(Voci del compito):
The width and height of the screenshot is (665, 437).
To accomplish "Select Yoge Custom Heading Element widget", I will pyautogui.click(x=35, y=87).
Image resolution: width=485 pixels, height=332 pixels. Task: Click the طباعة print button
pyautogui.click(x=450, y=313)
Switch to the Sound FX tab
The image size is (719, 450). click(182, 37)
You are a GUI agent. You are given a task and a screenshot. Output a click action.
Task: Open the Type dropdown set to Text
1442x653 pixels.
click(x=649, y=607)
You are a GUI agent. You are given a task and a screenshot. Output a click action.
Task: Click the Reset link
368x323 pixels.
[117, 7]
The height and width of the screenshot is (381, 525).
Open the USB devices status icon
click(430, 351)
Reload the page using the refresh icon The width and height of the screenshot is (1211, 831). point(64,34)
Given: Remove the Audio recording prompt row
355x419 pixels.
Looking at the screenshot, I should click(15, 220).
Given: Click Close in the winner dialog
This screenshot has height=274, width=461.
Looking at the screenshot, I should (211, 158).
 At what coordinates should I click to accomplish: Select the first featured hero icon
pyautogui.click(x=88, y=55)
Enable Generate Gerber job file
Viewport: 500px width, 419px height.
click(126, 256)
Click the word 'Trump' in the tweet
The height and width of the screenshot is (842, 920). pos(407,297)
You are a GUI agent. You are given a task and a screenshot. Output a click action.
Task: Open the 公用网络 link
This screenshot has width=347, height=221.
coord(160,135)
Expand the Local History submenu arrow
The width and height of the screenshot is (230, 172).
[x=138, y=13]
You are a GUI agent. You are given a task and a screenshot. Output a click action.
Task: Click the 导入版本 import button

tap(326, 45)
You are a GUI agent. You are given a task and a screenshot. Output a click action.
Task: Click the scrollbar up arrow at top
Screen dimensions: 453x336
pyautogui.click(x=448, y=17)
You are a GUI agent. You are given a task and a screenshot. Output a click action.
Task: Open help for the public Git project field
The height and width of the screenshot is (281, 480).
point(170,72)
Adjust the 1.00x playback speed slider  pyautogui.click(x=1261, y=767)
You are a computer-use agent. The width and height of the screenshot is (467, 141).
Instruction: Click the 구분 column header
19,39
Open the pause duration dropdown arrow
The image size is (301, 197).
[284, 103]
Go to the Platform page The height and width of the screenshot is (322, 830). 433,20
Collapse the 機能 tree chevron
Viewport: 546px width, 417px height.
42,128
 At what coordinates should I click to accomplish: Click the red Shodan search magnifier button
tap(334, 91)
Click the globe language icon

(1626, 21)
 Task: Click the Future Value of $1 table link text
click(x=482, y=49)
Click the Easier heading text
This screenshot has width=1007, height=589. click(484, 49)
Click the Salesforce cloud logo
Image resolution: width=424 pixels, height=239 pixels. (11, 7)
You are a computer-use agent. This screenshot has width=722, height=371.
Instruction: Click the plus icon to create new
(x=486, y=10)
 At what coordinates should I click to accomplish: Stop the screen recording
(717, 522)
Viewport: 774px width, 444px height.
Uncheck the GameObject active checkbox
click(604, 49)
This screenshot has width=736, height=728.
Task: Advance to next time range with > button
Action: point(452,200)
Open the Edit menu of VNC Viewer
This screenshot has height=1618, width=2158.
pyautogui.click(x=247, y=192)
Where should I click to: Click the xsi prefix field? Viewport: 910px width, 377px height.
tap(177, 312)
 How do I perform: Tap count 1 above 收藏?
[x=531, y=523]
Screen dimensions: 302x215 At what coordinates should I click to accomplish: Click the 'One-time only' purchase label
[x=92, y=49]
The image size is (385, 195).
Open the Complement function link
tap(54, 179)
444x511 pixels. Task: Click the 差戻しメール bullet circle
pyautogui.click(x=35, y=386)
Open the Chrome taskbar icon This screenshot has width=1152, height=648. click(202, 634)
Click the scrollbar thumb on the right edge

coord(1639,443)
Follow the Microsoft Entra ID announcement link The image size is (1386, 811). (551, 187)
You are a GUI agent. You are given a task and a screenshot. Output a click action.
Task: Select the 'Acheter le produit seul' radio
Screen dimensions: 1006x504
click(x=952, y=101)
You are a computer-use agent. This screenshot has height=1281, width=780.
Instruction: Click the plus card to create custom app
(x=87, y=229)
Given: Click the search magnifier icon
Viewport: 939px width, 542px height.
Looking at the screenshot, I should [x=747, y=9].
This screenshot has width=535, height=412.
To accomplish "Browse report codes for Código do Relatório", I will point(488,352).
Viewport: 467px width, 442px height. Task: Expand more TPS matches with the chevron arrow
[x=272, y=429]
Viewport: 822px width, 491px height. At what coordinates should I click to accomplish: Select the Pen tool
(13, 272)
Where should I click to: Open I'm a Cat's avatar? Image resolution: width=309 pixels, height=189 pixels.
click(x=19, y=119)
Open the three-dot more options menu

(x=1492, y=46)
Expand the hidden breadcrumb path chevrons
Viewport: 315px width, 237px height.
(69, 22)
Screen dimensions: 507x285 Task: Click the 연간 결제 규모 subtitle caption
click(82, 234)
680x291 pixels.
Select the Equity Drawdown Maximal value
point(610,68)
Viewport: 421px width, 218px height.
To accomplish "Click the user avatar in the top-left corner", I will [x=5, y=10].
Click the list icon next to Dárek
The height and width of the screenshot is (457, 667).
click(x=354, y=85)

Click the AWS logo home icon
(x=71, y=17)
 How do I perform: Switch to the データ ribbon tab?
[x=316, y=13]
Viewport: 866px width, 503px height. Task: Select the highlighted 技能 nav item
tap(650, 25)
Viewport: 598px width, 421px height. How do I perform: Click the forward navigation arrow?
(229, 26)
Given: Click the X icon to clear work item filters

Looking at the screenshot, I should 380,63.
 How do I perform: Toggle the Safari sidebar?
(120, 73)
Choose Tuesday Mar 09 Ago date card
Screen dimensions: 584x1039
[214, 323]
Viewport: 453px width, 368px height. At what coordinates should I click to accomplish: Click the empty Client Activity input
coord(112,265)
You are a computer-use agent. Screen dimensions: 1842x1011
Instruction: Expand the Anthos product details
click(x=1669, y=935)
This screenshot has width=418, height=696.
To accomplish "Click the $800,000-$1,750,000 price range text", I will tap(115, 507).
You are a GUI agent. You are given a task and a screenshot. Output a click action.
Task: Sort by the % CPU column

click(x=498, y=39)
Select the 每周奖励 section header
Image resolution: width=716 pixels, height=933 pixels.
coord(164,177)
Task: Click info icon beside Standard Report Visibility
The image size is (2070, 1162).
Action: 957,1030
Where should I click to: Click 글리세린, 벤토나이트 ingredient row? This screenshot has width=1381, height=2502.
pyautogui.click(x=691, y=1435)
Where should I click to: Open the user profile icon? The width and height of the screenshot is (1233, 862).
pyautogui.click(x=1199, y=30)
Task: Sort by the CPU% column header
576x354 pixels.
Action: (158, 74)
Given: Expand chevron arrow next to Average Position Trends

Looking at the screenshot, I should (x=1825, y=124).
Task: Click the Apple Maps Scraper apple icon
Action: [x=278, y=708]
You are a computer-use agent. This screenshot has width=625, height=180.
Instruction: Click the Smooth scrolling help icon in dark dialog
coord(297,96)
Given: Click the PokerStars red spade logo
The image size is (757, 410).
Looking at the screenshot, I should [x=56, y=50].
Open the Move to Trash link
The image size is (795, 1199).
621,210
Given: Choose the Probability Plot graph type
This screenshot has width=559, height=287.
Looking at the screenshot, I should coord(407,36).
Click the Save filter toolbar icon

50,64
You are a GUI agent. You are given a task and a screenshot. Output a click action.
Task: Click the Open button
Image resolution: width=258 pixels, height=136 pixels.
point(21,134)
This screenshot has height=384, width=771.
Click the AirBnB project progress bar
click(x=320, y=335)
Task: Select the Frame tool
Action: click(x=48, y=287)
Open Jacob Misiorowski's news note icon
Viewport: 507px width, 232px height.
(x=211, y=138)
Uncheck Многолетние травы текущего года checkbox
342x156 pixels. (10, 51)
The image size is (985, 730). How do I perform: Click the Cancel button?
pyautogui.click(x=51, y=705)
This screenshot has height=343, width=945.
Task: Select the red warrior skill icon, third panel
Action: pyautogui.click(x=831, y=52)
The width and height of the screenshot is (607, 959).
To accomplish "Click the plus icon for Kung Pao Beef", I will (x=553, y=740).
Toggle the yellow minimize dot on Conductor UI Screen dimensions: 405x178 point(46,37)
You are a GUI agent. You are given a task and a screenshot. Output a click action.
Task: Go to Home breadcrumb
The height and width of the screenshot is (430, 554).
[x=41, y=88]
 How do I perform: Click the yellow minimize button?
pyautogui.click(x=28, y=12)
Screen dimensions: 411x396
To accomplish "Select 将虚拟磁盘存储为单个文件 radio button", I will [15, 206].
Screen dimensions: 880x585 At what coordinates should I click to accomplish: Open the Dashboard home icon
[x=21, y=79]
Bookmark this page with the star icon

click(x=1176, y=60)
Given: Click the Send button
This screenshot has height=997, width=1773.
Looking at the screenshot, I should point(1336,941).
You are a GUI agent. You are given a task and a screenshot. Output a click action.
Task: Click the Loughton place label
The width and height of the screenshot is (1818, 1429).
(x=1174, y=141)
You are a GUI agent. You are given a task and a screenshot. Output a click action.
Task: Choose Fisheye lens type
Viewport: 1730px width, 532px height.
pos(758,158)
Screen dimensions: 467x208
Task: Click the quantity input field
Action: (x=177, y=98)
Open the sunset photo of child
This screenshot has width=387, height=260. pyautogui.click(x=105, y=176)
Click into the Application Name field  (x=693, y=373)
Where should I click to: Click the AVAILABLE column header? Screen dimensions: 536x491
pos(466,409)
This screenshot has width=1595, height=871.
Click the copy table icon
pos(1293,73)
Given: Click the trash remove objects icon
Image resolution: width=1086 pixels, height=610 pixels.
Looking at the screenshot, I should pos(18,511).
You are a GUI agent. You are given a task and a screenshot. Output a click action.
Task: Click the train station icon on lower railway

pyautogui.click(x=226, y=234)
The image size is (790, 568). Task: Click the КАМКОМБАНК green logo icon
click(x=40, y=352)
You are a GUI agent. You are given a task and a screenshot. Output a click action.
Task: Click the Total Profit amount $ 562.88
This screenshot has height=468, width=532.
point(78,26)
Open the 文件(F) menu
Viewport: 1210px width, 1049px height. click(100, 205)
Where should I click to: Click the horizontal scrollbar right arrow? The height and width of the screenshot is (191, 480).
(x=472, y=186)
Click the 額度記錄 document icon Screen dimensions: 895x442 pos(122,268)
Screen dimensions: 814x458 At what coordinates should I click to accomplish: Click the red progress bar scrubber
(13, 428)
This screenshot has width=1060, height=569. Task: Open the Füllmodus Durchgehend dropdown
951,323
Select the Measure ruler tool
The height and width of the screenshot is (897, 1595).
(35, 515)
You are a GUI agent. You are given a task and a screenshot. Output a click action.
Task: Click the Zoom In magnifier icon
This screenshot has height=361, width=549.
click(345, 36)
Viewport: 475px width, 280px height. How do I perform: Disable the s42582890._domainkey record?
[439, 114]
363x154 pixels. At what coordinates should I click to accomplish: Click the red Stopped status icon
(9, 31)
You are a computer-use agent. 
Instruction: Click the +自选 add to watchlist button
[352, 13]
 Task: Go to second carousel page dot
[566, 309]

(Compito): Ricopia senza modifiche le voci che vanno dalla riga contenente "Go to the Platform" fino alla riga contenente "tap(54, 179)", comprese entrambe.

(Risultato):
Go to the Platform page The height and width of the screenshot is (322, 830). 433,20
Collapse the 機能 tree chevron
Viewport: 546px width, 417px height.
42,128
 At what coordinates should I click to accomplish: Click the red Shodan search magnifier button
tap(334, 91)
Click the globe language icon

(1626, 21)
 Task: Click the Future Value of $1 table link text
click(x=482, y=49)
Click the Easier heading text
This screenshot has width=1007, height=589. click(484, 49)
Click the Salesforce cloud logo
Image resolution: width=424 pixels, height=239 pixels. (11, 7)
You are a computer-use agent. This screenshot has width=722, height=371.
Instruction: Click the plus icon to create new
(x=486, y=10)
 At what coordinates should I click to accomplish: Stop the screen recording
(717, 522)
Viewport: 774px width, 444px height.
Uncheck the GameObject active checkbox
click(604, 49)
This screenshot has width=736, height=728.
Task: Advance to next time range with > button
Action: point(452,200)
Open the Edit menu of VNC Viewer
This screenshot has height=1618, width=2158.
pyautogui.click(x=247, y=192)
Where should I click to: Click the xsi prefix field? Viewport: 910px width, 377px height.
tap(177, 312)
 How do I perform: Tap count 1 above 收藏?
[x=531, y=523]
Screen dimensions: 302x215 At what coordinates should I click to accomplish: Click the 'One-time only' purchase label
[x=92, y=49]
The image size is (385, 195).
Open the Complement function link
tap(54, 179)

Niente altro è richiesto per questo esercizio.